Calculate the median and the IQR…

Read page 57 ~ 60

What is an outlier? How can you identify outliers? Are there outliers in the beef sandwich distribution?

Here is data for the amount of fat (in grams) for McDonald’s chicken sandwiches.

Are there any outliers in this distribution?

Sandwich / Fat(g)
McChicken ® / 16 g
Premium Grilled Chicken Classic Sandwich / 10 g
Premium Crispy Chicken Classic Sandwich / 20 g
Premium Grilled Chicken Club Sandwich / 17 g
Premium Crispy Chicken Club Sandwich / 28 g
Premium Grilled Chicken Ranch BLT Sandwich / 12 g
Premium Crispy Chicken Ranch BLT Sandwich / 23 g
Southern Style Crispy Chicken Sandwich / 17 g
Ranch Snack Wrap® (Crispy) / 17 g
Ranch Snack Wrap® (Grilled) / 10 g
Honey Mustard Snack Wrap® (Crispy) / 16 g
Honey Mustard Snack Wrap® (Grilled) / 9 g
Chipotle BBQ Snack Wrap® (Crispy) / 15 g
Chipotle BBQ Snack Wrap® (Grilled) / 9 g

What is the five-number summary?

Draw parallel boxplots for the beef and chicken sandwich data.
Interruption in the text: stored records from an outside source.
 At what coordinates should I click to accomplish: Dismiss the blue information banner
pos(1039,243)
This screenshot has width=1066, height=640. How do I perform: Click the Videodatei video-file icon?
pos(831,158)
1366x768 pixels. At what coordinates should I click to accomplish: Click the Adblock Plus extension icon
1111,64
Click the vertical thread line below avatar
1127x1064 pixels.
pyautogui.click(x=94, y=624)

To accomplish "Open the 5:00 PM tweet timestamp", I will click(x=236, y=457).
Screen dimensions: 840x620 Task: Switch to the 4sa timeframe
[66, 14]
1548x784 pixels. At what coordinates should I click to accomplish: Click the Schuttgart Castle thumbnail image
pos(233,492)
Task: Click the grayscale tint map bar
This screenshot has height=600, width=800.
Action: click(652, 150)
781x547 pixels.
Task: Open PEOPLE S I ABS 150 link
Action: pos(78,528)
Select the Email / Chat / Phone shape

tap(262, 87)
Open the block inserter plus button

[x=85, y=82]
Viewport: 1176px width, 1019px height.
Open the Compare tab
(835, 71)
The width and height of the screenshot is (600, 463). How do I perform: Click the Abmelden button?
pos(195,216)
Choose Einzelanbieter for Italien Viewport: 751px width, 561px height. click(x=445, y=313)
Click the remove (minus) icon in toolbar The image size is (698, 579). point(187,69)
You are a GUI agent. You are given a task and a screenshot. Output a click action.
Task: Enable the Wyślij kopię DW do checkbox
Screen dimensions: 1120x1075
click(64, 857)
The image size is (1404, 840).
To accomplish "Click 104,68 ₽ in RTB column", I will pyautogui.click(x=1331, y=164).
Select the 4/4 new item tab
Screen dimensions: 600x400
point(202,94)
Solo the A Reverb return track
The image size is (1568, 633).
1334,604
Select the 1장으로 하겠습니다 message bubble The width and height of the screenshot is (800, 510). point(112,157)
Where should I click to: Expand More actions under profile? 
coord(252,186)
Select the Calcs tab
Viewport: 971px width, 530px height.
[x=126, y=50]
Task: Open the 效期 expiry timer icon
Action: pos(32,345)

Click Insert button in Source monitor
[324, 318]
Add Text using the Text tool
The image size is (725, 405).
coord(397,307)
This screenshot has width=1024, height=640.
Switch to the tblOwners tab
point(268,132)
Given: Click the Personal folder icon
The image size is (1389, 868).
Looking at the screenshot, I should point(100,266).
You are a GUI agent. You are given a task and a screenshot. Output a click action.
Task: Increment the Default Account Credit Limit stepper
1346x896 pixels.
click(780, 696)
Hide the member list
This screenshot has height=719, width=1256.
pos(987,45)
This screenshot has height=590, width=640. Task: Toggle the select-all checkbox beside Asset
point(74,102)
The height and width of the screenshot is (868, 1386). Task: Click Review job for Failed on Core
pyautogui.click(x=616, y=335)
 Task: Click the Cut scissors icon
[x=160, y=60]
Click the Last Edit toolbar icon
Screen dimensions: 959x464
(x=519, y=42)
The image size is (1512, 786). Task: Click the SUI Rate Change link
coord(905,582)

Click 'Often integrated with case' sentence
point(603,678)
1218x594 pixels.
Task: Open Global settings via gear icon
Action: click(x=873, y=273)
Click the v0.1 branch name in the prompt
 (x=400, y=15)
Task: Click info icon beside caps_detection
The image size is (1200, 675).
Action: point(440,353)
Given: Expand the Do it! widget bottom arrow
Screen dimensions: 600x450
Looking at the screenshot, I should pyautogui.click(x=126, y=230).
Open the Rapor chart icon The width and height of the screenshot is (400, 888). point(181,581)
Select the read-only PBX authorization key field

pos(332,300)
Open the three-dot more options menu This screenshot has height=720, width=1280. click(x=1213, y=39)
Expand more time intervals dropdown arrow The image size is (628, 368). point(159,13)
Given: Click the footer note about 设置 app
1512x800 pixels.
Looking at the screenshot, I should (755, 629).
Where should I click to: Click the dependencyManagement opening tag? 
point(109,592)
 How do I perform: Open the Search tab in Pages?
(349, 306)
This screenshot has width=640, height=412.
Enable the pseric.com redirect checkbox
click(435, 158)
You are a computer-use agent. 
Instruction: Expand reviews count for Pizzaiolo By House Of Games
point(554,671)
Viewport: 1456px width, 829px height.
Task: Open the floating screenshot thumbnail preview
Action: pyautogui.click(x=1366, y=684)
Compare these distributions.

1.3 Standard Deviation

Read page 62–67

In the distribution below, how far are the values from the mean, on average?

What does the standard deviation measure?

What are some similarities and differences between the range, IQR, and standard deviation?

How is the standard deviation calculated?

What is the variance?

What are some properties of the standard deviation?

Alternate Example: A random sample of 5 students was asked how many minutes they spent doing homework

the previous night. Here are their responses (in minutes): 0, 25, 30, 60, 90.

Calculate and interpret the standard deviation.

What factors should you consider when choosing which summary statistics to use?